◆ ASSIGNMENT
Among the entries below, one line contains "Instruction: Select the 企业信用信息 tab" and another contains "Task: Click the Test site home icon". Transcribe those two lines and every line between them, exactly.

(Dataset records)
^^^^

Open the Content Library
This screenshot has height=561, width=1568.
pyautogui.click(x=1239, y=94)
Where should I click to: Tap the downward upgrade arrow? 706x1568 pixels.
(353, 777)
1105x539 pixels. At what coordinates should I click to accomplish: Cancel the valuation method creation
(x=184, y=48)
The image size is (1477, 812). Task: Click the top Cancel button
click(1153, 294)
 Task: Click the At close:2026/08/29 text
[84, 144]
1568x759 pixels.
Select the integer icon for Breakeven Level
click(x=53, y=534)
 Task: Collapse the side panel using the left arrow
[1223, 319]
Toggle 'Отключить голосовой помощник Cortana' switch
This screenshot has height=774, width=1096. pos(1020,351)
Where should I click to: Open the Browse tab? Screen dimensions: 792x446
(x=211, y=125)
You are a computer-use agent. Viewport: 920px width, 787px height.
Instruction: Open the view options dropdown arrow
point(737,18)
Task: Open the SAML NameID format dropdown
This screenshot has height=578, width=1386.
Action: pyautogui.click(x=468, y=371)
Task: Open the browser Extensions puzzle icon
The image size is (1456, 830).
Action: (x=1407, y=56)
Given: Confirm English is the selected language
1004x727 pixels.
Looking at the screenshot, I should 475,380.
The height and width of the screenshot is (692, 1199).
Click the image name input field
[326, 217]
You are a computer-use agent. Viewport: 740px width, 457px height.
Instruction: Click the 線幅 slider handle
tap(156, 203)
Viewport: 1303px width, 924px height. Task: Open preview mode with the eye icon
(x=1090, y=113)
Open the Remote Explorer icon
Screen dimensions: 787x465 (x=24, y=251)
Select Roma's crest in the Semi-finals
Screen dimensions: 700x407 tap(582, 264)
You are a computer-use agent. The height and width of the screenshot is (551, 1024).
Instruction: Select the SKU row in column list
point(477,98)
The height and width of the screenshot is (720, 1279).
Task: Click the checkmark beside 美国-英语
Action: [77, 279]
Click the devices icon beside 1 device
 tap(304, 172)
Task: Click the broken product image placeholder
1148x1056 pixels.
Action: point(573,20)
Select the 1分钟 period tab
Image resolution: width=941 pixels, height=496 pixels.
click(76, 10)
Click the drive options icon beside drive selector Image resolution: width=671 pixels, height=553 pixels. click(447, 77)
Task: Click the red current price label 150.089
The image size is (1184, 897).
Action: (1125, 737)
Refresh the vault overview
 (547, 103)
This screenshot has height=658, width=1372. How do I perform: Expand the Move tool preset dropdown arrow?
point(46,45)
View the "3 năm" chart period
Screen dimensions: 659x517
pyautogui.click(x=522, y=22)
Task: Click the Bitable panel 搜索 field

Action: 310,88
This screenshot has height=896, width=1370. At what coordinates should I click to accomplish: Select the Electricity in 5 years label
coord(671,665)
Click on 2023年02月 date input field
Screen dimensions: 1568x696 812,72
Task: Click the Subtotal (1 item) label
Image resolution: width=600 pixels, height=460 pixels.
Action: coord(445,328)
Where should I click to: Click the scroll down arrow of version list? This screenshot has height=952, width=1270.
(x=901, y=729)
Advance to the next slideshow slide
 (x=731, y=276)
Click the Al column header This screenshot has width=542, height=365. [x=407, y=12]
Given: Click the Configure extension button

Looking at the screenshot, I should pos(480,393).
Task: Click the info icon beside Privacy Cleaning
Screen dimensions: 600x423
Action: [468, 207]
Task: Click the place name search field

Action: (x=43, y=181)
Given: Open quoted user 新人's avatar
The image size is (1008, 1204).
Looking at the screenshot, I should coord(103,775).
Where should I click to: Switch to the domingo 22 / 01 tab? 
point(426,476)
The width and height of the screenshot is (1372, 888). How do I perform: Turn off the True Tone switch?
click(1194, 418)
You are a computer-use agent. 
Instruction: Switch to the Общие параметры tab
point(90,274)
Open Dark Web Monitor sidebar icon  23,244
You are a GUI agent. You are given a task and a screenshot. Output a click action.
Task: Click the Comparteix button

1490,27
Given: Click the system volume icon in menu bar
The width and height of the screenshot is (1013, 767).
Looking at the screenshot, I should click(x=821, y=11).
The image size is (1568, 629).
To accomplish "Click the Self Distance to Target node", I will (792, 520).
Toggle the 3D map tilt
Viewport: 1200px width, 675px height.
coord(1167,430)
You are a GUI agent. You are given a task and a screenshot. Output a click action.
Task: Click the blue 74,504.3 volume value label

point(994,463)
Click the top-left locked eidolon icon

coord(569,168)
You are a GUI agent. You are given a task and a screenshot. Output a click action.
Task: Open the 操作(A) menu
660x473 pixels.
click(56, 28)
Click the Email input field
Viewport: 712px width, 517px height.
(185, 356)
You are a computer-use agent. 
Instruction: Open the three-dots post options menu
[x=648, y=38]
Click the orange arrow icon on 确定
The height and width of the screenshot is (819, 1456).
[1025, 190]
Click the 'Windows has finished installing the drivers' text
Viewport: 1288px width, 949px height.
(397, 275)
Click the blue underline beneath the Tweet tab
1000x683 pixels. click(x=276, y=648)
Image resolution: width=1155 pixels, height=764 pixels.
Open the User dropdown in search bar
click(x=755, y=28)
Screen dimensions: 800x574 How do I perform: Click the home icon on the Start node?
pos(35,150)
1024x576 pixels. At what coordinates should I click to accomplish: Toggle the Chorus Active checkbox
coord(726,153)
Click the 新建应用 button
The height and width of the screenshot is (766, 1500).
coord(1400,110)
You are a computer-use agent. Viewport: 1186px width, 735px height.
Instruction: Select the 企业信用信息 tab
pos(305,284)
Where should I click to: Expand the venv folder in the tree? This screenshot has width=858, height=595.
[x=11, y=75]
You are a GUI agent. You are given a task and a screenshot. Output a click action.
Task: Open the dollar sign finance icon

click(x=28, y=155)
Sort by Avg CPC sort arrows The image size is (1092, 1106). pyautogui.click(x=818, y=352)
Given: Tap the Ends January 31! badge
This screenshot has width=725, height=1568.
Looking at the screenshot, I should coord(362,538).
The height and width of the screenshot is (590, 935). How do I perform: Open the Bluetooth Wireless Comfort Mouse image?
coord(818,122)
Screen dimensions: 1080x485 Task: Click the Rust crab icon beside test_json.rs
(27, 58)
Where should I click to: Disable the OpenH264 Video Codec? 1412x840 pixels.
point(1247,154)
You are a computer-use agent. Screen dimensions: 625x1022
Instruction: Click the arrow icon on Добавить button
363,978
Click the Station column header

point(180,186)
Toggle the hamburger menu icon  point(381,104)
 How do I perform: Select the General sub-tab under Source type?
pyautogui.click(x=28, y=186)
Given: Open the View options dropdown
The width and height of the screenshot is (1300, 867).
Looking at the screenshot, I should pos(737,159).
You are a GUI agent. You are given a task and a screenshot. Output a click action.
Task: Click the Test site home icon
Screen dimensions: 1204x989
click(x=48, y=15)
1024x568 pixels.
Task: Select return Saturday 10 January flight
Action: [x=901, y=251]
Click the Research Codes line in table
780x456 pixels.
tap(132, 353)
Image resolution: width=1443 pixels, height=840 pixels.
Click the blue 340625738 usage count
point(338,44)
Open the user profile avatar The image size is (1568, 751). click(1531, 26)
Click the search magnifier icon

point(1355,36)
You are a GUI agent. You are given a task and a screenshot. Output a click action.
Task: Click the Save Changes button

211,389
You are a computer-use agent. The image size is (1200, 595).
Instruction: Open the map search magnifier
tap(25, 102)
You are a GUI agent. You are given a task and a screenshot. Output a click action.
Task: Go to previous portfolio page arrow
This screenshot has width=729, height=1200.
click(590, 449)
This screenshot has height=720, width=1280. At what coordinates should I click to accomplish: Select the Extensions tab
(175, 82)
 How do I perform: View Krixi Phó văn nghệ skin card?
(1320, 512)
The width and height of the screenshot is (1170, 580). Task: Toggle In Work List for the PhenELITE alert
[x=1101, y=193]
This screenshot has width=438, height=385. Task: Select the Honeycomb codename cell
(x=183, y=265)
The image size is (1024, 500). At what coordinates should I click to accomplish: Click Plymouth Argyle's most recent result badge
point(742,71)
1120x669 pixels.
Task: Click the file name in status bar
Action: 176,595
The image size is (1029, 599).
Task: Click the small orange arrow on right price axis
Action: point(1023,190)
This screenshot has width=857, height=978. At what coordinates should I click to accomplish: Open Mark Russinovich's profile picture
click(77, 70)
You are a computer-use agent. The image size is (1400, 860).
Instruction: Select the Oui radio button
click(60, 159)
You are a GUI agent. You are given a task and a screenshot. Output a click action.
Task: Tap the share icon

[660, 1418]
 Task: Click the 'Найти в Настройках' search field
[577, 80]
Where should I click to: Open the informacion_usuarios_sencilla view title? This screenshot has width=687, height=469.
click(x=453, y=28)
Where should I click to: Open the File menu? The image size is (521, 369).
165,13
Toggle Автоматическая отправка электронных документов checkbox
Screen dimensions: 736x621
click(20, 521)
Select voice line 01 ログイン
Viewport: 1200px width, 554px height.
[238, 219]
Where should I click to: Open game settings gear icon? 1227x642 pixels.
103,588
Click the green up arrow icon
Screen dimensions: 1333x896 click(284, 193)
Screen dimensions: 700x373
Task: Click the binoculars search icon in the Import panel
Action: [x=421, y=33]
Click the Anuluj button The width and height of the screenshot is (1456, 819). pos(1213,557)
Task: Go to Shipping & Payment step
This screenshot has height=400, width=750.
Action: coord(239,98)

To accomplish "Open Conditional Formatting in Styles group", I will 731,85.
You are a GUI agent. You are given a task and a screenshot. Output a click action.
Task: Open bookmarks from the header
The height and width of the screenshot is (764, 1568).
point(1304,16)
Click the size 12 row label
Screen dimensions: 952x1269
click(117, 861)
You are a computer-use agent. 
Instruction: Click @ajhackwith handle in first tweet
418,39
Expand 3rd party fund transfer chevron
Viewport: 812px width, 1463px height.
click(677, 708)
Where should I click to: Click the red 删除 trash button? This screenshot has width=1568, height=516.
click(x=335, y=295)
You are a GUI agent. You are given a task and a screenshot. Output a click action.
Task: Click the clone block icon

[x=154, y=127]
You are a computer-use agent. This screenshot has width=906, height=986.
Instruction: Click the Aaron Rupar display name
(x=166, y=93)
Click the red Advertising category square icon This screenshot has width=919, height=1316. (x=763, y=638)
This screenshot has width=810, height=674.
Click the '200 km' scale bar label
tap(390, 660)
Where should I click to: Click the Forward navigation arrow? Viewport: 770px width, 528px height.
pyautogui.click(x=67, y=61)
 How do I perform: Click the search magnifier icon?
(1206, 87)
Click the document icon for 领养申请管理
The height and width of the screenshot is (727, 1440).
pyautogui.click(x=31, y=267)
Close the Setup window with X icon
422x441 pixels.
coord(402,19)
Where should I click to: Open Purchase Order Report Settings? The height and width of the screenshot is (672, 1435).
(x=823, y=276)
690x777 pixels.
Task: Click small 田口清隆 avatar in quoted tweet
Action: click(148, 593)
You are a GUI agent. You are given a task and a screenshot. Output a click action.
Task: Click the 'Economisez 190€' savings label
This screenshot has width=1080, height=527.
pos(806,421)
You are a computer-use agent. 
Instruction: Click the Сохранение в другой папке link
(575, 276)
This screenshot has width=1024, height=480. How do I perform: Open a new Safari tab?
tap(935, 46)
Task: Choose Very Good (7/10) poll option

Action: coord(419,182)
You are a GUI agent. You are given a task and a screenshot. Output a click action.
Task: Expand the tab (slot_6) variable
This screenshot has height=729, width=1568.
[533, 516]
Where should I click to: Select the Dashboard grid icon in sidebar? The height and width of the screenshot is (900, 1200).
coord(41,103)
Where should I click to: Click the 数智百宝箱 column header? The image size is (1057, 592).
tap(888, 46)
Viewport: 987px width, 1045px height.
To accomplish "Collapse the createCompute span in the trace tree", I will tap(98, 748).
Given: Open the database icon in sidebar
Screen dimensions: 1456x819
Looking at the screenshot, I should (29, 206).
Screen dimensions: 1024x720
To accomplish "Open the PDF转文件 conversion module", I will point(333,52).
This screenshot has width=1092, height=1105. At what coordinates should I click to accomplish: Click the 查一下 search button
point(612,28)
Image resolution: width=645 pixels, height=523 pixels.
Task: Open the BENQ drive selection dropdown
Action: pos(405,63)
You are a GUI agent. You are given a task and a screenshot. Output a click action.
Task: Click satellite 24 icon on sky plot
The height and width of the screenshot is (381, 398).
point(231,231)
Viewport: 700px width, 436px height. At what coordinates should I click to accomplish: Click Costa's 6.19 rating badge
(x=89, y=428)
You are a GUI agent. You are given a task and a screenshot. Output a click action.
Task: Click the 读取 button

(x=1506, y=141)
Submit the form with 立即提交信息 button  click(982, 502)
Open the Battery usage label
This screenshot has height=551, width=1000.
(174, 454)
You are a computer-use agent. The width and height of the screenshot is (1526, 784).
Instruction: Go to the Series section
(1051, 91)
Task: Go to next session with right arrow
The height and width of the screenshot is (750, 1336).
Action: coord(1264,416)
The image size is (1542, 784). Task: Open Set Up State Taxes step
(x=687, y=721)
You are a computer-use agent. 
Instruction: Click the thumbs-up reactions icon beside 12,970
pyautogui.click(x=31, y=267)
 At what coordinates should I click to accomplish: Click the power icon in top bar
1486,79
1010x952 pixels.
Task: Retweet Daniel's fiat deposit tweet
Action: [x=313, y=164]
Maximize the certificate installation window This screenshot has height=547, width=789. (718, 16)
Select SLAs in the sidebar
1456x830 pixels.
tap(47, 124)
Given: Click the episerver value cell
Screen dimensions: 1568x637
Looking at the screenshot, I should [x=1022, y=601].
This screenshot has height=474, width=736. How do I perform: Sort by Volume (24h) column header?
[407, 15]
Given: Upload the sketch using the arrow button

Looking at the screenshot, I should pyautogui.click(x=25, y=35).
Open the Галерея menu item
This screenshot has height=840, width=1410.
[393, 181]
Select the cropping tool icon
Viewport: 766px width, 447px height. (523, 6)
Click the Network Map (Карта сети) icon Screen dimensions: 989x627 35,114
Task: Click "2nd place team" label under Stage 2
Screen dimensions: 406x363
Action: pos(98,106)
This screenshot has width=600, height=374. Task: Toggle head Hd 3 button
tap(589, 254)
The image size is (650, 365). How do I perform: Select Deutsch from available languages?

^^^^

◆ WORKED SOLUTION
Instruction: Select the 企业信用信息 tab
pos(305,284)
Where should I click to: Expand the venv folder in the tree? This screenshot has width=858, height=595.
[x=11, y=75]
You are a GUI agent. You are given a task and a screenshot. Output a click action.
Task: Open the dollar sign finance icon

click(x=28, y=155)
Sort by Avg CPC sort arrows The image size is (1092, 1106). pyautogui.click(x=818, y=352)
Given: Tap the Ends January 31! badge
This screenshot has width=725, height=1568.
Looking at the screenshot, I should coord(362,538).
The height and width of the screenshot is (590, 935). How do I perform: Open the Bluetooth Wireless Comfort Mouse image?
coord(818,122)
Screen dimensions: 1080x485 Task: Click the Rust crab icon beside test_json.rs
(27, 58)
Where should I click to: Disable the OpenH264 Video Codec? 1412x840 pixels.
point(1247,154)
You are a computer-use agent. Screen dimensions: 625x1022
Instruction: Click the arrow icon on Добавить button
363,978
Click the Station column header

point(180,186)
Toggle the hamburger menu icon  point(381,104)
 How do I perform: Select the General sub-tab under Source type?
pyautogui.click(x=28, y=186)
Given: Open the View options dropdown
The width and height of the screenshot is (1300, 867).
Looking at the screenshot, I should pos(737,159).
You are a GUI agent. You are given a task and a screenshot. Output a click action.
Task: Click the Test site home icon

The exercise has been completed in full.